Task input -
---+---
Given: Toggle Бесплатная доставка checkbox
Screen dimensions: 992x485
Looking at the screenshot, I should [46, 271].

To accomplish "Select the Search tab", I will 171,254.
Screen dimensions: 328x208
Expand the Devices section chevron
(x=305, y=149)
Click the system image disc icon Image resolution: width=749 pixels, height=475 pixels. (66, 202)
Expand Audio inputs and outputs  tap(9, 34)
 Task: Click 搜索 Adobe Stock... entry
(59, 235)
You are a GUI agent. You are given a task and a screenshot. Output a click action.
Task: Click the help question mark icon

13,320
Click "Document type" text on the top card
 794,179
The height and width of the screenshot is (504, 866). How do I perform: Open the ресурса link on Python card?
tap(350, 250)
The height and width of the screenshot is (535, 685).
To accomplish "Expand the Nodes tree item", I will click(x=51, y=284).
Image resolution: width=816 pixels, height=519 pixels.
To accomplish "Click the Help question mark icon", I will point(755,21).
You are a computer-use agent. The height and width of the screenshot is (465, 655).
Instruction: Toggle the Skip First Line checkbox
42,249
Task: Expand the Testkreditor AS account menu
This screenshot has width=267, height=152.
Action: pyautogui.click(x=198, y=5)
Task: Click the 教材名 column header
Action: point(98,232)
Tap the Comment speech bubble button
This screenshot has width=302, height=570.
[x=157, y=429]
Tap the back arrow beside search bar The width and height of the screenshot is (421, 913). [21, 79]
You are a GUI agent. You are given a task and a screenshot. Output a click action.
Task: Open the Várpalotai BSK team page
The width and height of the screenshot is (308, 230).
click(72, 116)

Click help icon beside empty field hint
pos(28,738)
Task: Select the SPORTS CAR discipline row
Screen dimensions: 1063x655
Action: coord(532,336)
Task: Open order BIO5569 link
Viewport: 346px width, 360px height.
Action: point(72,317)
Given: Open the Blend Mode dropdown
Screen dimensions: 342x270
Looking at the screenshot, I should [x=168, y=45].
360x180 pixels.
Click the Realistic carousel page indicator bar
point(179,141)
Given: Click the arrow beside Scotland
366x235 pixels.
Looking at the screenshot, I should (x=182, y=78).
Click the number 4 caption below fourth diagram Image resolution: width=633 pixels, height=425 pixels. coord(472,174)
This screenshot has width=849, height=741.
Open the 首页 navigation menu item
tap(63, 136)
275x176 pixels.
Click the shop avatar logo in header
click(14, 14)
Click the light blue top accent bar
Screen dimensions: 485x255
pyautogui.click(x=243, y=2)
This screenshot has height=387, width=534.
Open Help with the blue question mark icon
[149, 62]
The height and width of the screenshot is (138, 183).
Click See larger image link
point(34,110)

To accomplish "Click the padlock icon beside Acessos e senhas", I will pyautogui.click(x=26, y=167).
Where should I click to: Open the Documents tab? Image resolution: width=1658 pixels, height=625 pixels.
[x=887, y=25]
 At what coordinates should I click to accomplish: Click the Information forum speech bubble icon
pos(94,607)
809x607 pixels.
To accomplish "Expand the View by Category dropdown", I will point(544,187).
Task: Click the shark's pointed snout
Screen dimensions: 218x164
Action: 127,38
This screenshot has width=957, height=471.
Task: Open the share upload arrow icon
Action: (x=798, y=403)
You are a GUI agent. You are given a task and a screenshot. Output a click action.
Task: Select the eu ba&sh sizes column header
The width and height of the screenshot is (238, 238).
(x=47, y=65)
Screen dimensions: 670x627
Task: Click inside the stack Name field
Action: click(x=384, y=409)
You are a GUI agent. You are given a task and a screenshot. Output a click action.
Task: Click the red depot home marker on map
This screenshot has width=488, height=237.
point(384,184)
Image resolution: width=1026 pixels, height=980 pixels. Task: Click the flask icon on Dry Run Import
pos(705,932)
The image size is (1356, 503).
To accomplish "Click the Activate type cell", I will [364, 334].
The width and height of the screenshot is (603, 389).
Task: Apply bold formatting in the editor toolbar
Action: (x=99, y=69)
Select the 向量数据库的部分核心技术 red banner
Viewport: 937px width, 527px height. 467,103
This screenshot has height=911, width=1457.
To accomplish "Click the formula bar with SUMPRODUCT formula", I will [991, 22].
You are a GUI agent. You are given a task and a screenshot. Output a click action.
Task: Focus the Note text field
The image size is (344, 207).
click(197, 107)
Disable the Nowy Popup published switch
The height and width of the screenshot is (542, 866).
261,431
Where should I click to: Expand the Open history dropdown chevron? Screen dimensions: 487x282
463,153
---+---
Exercise aim - From the records above, extract everything verbatim.

Reply to the exercise -
Given: Toggle Бесплатная доставка checkbox
Screen dimensions: 992x485
Looking at the screenshot, I should [46, 271].

To accomplish "Select the Search tab", I will 171,254.
Screen dimensions: 328x208
Expand the Devices section chevron
(x=305, y=149)
Click the system image disc icon Image resolution: width=749 pixels, height=475 pixels. (66, 202)
Expand Audio inputs and outputs  tap(9, 34)
 Task: Click 搜索 Adobe Stock... entry
(59, 235)
You are a GUI agent. You are given a task and a screenshot. Output a click action.
Task: Click the help question mark icon

13,320
Click "Document type" text on the top card
 794,179
The height and width of the screenshot is (504, 866). How do I perform: Open the ресурса link on Python card?
tap(350, 250)
The height and width of the screenshot is (535, 685).
To accomplish "Expand the Nodes tree item", I will click(x=51, y=284).
Image resolution: width=816 pixels, height=519 pixels.
To accomplish "Click the Help question mark icon", I will point(755,21).
You are a computer-use agent. The height and width of the screenshot is (465, 655).
Instruction: Toggle the Skip First Line checkbox
42,249
Task: Expand the Testkreditor AS account menu
This screenshot has width=267, height=152.
Action: pyautogui.click(x=198, y=5)
Task: Click the 教材名 column header
Action: point(98,232)
Tap the Comment speech bubble button
This screenshot has width=302, height=570.
[x=157, y=429]
Tap the back arrow beside search bar The width and height of the screenshot is (421, 913). [21, 79]
You are a GUI agent. You are given a task and a screenshot. Output a click action.
Task: Open the Várpalotai BSK team page
The width and height of the screenshot is (308, 230).
click(72, 116)

Click help icon beside empty field hint
pos(28,738)
Task: Select the SPORTS CAR discipline row
Screen dimensions: 1063x655
Action: coord(532,336)
Task: Open order BIO5569 link
Viewport: 346px width, 360px height.
Action: point(72,317)
Given: Open the Blend Mode dropdown
Screen dimensions: 342x270
Looking at the screenshot, I should [x=168, y=45].
360x180 pixels.
Click the Realistic carousel page indicator bar
point(179,141)
Given: Click the arrow beside Scotland
366x235 pixels.
Looking at the screenshot, I should (x=182, y=78).
Click the number 4 caption below fourth diagram Image resolution: width=633 pixels, height=425 pixels. coord(472,174)
This screenshot has width=849, height=741.
Open the 首页 navigation menu item
tap(63, 136)
275x176 pixels.
Click the shop avatar logo in header
click(14, 14)
Click the light blue top accent bar
Screen dimensions: 485x255
pyautogui.click(x=243, y=2)
This screenshot has height=387, width=534.
Open Help with the blue question mark icon
[149, 62]
The height and width of the screenshot is (138, 183).
Click See larger image link
point(34,110)

To accomplish "Click the padlock icon beside Acessos e senhas", I will pyautogui.click(x=26, y=167).
Where should I click to: Open the Documents tab? Image resolution: width=1658 pixels, height=625 pixels.
[x=887, y=25]
 At what coordinates should I click to accomplish: Click the Information forum speech bubble icon
pos(94,607)
809x607 pixels.
To accomplish "Expand the View by Category dropdown", I will point(544,187).
Task: Click the shark's pointed snout
Screen dimensions: 218x164
Action: 127,38
This screenshot has width=957, height=471.
Task: Open the share upload arrow icon
Action: (x=798, y=403)
You are a GUI agent. You are given a task and a screenshot. Output a click action.
Task: Select the eu ba&sh sizes column header
The width and height of the screenshot is (238, 238).
(x=47, y=65)
Screen dimensions: 670x627
Task: Click inside the stack Name field
Action: click(x=384, y=409)
You are a GUI agent. You are given a task and a screenshot. Output a click action.
Task: Click the red depot home marker on map
This screenshot has width=488, height=237.
point(384,184)
Image resolution: width=1026 pixels, height=980 pixels. Task: Click the flask icon on Dry Run Import
pos(705,932)
The image size is (1356, 503).
To accomplish "Click the Activate type cell", I will [364, 334].
The width and height of the screenshot is (603, 389).
Task: Apply bold formatting in the editor toolbar
Action: (x=99, y=69)
Select the 向量数据库的部分核心技术 red banner
Viewport: 937px width, 527px height. 467,103
This screenshot has height=911, width=1457.
To accomplish "Click the formula bar with SUMPRODUCT formula", I will [991, 22].
You are a GUI agent. You are given a task and a screenshot. Output a click action.
Task: Focus the Note text field
The image size is (344, 207).
click(197, 107)
Disable the Nowy Popup published switch
The height and width of the screenshot is (542, 866).
261,431
Where should I click to: Expand the Open history dropdown chevron? Screen dimensions: 487x282
463,153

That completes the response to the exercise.